Jego pomysł wywołał falę krytyki. Ludzie czują się wstrząśnięci faktem, że Królikowski wykorzystuje wojnę pomiędzy Ukrainą i Rosją do celów biznesowych. Postępowanie aktora wywołało tak wielkie oburzenie internautów, że sprawa została nagłośniona również za granicą. Zapowiedź walki zrelacjonował m.in. brytyjski tabloid The Mirror.
Mieszkańcy Wysp Brytyjskich nie kryją oburzenia pomysłem Antka Królikowskiego. W sieci posypało się wiele gorzkich słów. Ludzie są wstrząśnięci tym, że w obliczu ogromnej tragedii, do której dochodzi w Ukrainie, ktoś może myśleć o wykorzystywaniu wizerunków Władimira Putina oraz Wołodymyra Zełenskiego do tak nikczemnych działań.

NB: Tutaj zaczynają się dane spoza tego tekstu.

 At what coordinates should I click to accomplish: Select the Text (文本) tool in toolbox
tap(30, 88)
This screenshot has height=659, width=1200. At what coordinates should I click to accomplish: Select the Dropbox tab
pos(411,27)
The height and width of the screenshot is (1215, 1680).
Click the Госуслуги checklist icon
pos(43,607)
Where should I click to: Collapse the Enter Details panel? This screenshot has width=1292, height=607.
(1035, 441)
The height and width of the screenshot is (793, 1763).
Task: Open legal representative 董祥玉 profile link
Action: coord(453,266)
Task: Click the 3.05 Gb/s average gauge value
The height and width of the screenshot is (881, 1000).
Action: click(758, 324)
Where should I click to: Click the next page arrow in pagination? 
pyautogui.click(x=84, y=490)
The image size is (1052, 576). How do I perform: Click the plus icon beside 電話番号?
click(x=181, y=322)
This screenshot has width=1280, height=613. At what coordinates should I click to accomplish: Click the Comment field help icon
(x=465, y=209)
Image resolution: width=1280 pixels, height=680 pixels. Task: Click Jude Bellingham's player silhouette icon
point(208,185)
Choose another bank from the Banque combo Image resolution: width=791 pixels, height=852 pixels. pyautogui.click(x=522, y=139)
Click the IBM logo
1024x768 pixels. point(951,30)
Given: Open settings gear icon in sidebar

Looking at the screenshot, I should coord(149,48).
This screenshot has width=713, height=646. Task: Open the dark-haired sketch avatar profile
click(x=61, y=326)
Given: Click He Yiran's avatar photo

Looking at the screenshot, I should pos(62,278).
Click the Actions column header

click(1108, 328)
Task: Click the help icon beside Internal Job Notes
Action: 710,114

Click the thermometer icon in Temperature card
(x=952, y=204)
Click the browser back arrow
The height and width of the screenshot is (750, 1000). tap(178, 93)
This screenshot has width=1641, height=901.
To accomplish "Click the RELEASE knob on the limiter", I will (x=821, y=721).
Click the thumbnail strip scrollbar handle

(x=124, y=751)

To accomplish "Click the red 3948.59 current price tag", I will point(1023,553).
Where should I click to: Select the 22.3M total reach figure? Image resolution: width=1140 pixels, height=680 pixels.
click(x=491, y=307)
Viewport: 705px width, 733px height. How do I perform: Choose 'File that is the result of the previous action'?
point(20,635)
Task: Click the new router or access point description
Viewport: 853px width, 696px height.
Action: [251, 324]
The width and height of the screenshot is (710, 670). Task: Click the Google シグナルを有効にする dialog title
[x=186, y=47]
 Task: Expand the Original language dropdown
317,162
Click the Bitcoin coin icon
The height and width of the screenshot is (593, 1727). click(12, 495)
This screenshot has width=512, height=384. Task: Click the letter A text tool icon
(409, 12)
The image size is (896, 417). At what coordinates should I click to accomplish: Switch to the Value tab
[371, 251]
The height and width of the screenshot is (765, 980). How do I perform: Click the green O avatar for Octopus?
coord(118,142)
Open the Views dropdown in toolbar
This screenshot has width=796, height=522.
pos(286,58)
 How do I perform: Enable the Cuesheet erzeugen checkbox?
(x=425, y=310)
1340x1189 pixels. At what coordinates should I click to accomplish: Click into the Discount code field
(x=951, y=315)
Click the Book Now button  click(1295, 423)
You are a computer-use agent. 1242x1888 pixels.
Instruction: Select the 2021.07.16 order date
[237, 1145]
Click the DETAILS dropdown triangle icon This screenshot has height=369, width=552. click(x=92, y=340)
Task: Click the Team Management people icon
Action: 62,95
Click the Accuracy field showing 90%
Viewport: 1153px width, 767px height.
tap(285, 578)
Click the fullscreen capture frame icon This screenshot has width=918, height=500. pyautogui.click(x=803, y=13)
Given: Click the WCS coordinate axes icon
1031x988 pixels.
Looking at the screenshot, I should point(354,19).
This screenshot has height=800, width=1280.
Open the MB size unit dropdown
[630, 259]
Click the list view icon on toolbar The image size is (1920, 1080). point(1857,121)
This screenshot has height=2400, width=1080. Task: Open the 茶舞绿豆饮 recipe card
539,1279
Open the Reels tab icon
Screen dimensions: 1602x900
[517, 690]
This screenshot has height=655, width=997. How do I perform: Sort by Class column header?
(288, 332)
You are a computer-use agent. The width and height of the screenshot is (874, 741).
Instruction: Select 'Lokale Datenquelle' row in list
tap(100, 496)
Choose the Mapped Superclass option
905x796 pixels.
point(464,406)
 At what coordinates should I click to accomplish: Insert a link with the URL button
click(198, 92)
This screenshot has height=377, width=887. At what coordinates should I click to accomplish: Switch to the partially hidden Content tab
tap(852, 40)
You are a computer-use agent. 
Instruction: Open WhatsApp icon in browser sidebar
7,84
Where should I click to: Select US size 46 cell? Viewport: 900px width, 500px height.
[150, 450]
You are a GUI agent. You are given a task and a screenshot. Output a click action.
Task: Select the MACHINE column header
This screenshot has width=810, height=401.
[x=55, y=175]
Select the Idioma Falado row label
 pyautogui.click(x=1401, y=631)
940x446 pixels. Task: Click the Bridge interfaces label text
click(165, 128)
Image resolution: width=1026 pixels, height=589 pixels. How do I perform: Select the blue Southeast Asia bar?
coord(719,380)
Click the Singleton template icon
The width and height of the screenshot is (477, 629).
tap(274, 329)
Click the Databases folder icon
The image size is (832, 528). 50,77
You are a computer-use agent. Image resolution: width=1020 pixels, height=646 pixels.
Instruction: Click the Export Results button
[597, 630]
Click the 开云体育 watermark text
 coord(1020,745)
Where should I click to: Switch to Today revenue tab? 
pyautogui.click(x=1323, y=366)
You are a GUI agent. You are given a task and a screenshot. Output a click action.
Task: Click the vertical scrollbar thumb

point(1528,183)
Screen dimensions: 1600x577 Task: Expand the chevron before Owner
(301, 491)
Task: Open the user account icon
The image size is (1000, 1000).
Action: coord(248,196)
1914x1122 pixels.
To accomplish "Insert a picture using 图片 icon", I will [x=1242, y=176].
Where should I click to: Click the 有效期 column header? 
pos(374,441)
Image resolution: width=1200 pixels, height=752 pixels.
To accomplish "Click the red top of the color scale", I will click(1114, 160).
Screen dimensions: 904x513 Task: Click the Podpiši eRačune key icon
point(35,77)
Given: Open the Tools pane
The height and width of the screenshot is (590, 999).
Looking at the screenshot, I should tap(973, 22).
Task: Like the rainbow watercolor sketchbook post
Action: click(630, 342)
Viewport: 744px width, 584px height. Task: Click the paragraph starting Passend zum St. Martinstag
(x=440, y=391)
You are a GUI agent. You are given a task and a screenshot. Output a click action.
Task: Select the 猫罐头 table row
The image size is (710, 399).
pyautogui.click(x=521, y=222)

Od momentu wybuchu konfliktu zbrojnego w Ukrainie, Polacy pokazują, jak wielkie mają serca. Ludzie bezinteresownie włączają się w pomoc uchodźcom. Przyjmują ich we własnych domach, oferują pracę, jedzenie czy opiekę. Niestety zamiast dbać o to, aby właśnie taki przekaz szedł w świat, działania Antoniego Królikowskiego sprawiają, że Polska jest przedstawiana w mediach zagranicznych w bardzo złym świetle. Fakt, że dochód z walki pomiędzy "Zełenskim" i "Putinem" miał zostać przekazany na pomoc Ukrainie, wcale nie polepsza sytuacji. Wiadomo już, że mimo szczerych chęci Królikowskiego, gala MMA jednak się nie odbędzie. Prezydent Opola, Arkadiusz Wiśniewski poinformował, że impreza zostaje odwołana.